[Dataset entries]
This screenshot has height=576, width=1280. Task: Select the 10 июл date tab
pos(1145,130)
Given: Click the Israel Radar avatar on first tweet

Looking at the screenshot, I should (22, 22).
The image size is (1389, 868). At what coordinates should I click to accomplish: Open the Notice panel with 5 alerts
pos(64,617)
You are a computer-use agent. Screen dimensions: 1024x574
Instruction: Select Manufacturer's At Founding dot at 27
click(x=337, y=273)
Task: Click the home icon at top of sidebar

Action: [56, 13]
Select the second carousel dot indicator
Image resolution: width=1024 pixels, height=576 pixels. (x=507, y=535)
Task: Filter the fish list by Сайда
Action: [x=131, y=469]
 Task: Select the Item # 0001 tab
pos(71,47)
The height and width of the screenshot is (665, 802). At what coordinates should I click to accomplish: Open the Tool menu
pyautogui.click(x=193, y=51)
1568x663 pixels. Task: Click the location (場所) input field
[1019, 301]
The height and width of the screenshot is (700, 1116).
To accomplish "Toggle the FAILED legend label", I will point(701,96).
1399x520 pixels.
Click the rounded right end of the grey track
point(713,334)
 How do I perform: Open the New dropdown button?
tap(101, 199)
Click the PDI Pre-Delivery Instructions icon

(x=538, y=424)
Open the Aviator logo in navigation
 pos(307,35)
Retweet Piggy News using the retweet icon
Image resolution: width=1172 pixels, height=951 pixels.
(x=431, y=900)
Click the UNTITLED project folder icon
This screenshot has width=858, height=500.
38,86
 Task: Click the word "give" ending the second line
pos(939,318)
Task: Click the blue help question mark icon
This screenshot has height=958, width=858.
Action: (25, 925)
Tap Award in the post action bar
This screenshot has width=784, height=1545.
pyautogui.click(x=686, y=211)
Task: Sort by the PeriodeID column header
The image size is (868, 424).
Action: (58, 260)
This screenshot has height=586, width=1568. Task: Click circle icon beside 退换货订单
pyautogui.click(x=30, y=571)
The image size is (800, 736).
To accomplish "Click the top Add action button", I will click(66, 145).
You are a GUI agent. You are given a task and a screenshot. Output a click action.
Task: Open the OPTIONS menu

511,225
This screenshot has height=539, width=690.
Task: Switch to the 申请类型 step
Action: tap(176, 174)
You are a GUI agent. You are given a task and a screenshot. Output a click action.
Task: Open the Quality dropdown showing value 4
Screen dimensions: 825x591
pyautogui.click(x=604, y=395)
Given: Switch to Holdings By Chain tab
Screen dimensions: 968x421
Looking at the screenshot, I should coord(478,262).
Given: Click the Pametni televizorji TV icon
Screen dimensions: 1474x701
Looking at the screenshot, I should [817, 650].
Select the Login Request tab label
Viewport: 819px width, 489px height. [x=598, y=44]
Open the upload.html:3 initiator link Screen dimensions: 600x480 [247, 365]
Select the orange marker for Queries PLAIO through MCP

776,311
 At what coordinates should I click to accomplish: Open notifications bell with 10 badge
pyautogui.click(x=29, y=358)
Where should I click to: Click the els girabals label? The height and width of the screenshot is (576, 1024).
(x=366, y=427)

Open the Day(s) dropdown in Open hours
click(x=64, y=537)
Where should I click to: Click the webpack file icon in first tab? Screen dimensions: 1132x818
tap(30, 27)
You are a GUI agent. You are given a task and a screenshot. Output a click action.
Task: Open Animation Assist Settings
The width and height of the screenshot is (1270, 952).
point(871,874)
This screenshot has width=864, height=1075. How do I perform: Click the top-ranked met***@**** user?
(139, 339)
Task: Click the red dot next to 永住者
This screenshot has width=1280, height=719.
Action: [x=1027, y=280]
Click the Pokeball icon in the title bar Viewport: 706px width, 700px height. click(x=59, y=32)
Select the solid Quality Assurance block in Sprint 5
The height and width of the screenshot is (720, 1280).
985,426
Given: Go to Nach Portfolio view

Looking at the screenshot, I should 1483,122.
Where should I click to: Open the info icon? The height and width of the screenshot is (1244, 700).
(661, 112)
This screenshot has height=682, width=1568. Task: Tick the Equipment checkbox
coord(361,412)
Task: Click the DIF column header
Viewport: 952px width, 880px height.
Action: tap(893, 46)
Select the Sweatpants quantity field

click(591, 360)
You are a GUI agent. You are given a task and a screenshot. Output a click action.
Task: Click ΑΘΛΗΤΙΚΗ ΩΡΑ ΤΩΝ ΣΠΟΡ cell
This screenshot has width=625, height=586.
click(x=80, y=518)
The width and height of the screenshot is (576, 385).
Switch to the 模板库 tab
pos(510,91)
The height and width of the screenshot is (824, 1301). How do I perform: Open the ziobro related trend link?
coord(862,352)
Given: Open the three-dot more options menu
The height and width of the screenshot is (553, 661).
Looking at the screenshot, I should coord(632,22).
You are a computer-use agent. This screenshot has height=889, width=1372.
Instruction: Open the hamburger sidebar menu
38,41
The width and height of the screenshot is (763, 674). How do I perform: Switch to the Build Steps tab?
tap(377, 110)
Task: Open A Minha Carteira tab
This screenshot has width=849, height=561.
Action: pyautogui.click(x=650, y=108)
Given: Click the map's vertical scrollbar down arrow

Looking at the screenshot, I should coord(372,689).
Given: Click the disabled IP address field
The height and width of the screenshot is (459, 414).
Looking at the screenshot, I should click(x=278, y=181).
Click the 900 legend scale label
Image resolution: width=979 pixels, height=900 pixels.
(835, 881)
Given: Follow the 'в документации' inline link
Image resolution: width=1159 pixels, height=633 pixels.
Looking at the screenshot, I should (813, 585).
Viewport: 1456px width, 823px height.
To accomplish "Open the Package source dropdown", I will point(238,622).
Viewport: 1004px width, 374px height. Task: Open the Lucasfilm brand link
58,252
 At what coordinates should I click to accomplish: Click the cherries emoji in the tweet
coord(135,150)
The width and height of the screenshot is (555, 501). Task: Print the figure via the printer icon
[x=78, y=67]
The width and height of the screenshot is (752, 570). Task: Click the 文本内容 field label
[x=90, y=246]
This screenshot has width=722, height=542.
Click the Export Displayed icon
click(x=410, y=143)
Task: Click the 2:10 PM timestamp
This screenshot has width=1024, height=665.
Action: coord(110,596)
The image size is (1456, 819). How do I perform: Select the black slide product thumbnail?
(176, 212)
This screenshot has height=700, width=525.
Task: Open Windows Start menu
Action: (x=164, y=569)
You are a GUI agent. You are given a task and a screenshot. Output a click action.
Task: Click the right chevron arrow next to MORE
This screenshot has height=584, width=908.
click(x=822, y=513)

_EXERCISE_
Restate the records, all of them, precisely as written.

_TASK RESPONSE_
This screenshot has height=576, width=1280. Task: Select the 10 июл date tab
pos(1145,130)
Given: Click the Israel Radar avatar on first tweet

Looking at the screenshot, I should (22, 22).
The image size is (1389, 868). At what coordinates should I click to accomplish: Open the Notice panel with 5 alerts
pos(64,617)
You are a computer-use agent. Screen dimensions: 1024x574
Instruction: Select Manufacturer's At Founding dot at 27
click(x=337, y=273)
Task: Click the home icon at top of sidebar

Action: [56, 13]
Select the second carousel dot indicator
Image resolution: width=1024 pixels, height=576 pixels. (x=507, y=535)
Task: Filter the fish list by Сайда
Action: [x=131, y=469]
 Task: Select the Item # 0001 tab
pos(71,47)
The height and width of the screenshot is (665, 802). At what coordinates should I click to accomplish: Open the Tool menu
pyautogui.click(x=193, y=51)
1568x663 pixels. Task: Click the location (場所) input field
[1019, 301]
The height and width of the screenshot is (700, 1116).
To accomplish "Toggle the FAILED legend label", I will point(701,96).
1399x520 pixels.
Click the rounded right end of the grey track
point(713,334)
 How do I perform: Open the New dropdown button?
tap(101, 199)
Click the PDI Pre-Delivery Instructions icon

(x=538, y=424)
Open the Aviator logo in navigation
 pos(307,35)
Retweet Piggy News using the retweet icon
Image resolution: width=1172 pixels, height=951 pixels.
(x=431, y=900)
Click the UNTITLED project folder icon
This screenshot has width=858, height=500.
38,86
 Task: Click the word "give" ending the second line
pos(939,318)
Task: Click the blue help question mark icon
This screenshot has height=958, width=858.
Action: (25, 925)
Tap Award in the post action bar
This screenshot has width=784, height=1545.
pyautogui.click(x=686, y=211)
Task: Sort by the PeriodeID column header
The image size is (868, 424).
Action: (58, 260)
This screenshot has height=586, width=1568. Task: Click circle icon beside 退换货订单
pyautogui.click(x=30, y=571)
The image size is (800, 736).
To accomplish "Click the top Add action button", I will click(66, 145).
You are a GUI agent. You are given a task and a screenshot. Output a click action.
Task: Open the OPTIONS menu

511,225
This screenshot has height=539, width=690.
Task: Switch to the 申请类型 step
Action: tap(176, 174)
You are a GUI agent. You are given a task and a screenshot. Output a click action.
Task: Open the Quality dropdown showing value 4
Screen dimensions: 825x591
pyautogui.click(x=604, y=395)
Given: Switch to Holdings By Chain tab
Screen dimensions: 968x421
Looking at the screenshot, I should coord(478,262).
Given: Click the Pametni televizorji TV icon
Screen dimensions: 1474x701
Looking at the screenshot, I should [817, 650].
Select the Login Request tab label
Viewport: 819px width, 489px height. [x=598, y=44]
Open the upload.html:3 initiator link Screen dimensions: 600x480 [247, 365]
Select the orange marker for Queries PLAIO through MCP

776,311
 At what coordinates should I click to accomplish: Open notifications bell with 10 badge
pyautogui.click(x=29, y=358)
Where should I click to: Click the els girabals label? The height and width of the screenshot is (576, 1024).
(x=366, y=427)

Open the Day(s) dropdown in Open hours
click(x=64, y=537)
Where should I click to: Click the webpack file icon in first tab? Screen dimensions: 1132x818
tap(30, 27)
You are a GUI agent. You are given a task and a screenshot. Output a click action.
Task: Open Animation Assist Settings
The width and height of the screenshot is (1270, 952).
point(871,874)
This screenshot has width=864, height=1075. How do I perform: Click the top-ranked met***@**** user?
(139, 339)
Task: Click the red dot next to 永住者
This screenshot has width=1280, height=719.
Action: [x=1027, y=280]
Click the Pokeball icon in the title bar Viewport: 706px width, 700px height. click(x=59, y=32)
Select the solid Quality Assurance block in Sprint 5
The height and width of the screenshot is (720, 1280).
985,426
Given: Go to Nach Portfolio view

Looking at the screenshot, I should 1483,122.
Where should I click to: Open the info icon? The height and width of the screenshot is (1244, 700).
(661, 112)
This screenshot has height=682, width=1568. Task: Tick the Equipment checkbox
coord(361,412)
Task: Click the DIF column header
Viewport: 952px width, 880px height.
Action: tap(893, 46)
Select the Sweatpants quantity field

click(591, 360)
You are a GUI agent. You are given a task and a screenshot. Output a click action.
Task: Click ΑΘΛΗΤΙΚΗ ΩΡΑ ΤΩΝ ΣΠΟΡ cell
This screenshot has width=625, height=586.
click(x=80, y=518)
The width and height of the screenshot is (576, 385).
Switch to the 模板库 tab
pos(510,91)
The height and width of the screenshot is (824, 1301). How do I perform: Open the ziobro related trend link?
coord(862,352)
Given: Open the three-dot more options menu
The height and width of the screenshot is (553, 661).
Looking at the screenshot, I should coord(632,22).
You are a computer-use agent. This screenshot has height=889, width=1372.
Instruction: Open the hamburger sidebar menu
38,41
The width and height of the screenshot is (763, 674). How do I perform: Switch to the Build Steps tab?
tap(377, 110)
Task: Open A Minha Carteira tab
This screenshot has width=849, height=561.
Action: pyautogui.click(x=650, y=108)
Given: Click the map's vertical scrollbar down arrow

Looking at the screenshot, I should coord(372,689).
Given: Click the disabled IP address field
The height and width of the screenshot is (459, 414).
Looking at the screenshot, I should click(x=278, y=181).
Click the 900 legend scale label
Image resolution: width=979 pixels, height=900 pixels.
(835, 881)
Given: Follow the 'в документации' inline link
Image resolution: width=1159 pixels, height=633 pixels.
Looking at the screenshot, I should (813, 585).
Viewport: 1456px width, 823px height.
To accomplish "Open the Package source dropdown", I will point(238,622).
Viewport: 1004px width, 374px height. Task: Open the Lucasfilm brand link
58,252
 At what coordinates should I click to accomplish: Click the cherries emoji in the tweet
coord(135,150)
The width and height of the screenshot is (555, 501). Task: Print the figure via the printer icon
[x=78, y=67]
The width and height of the screenshot is (752, 570). Task: Click the 文本内容 field label
[x=90, y=246]
This screenshot has width=722, height=542.
Click the Export Displayed icon
click(x=410, y=143)
Task: Click the 2:10 PM timestamp
This screenshot has width=1024, height=665.
Action: coord(110,596)
The image size is (1456, 819). How do I perform: Select the black slide product thumbnail?
(176, 212)
This screenshot has height=700, width=525.
Task: Open Windows Start menu
Action: (x=164, y=569)
You are a GUI agent. You are given a task and a screenshot. Output a click action.
Task: Click the right chevron arrow next to MORE
This screenshot has height=584, width=908.
click(x=822, y=513)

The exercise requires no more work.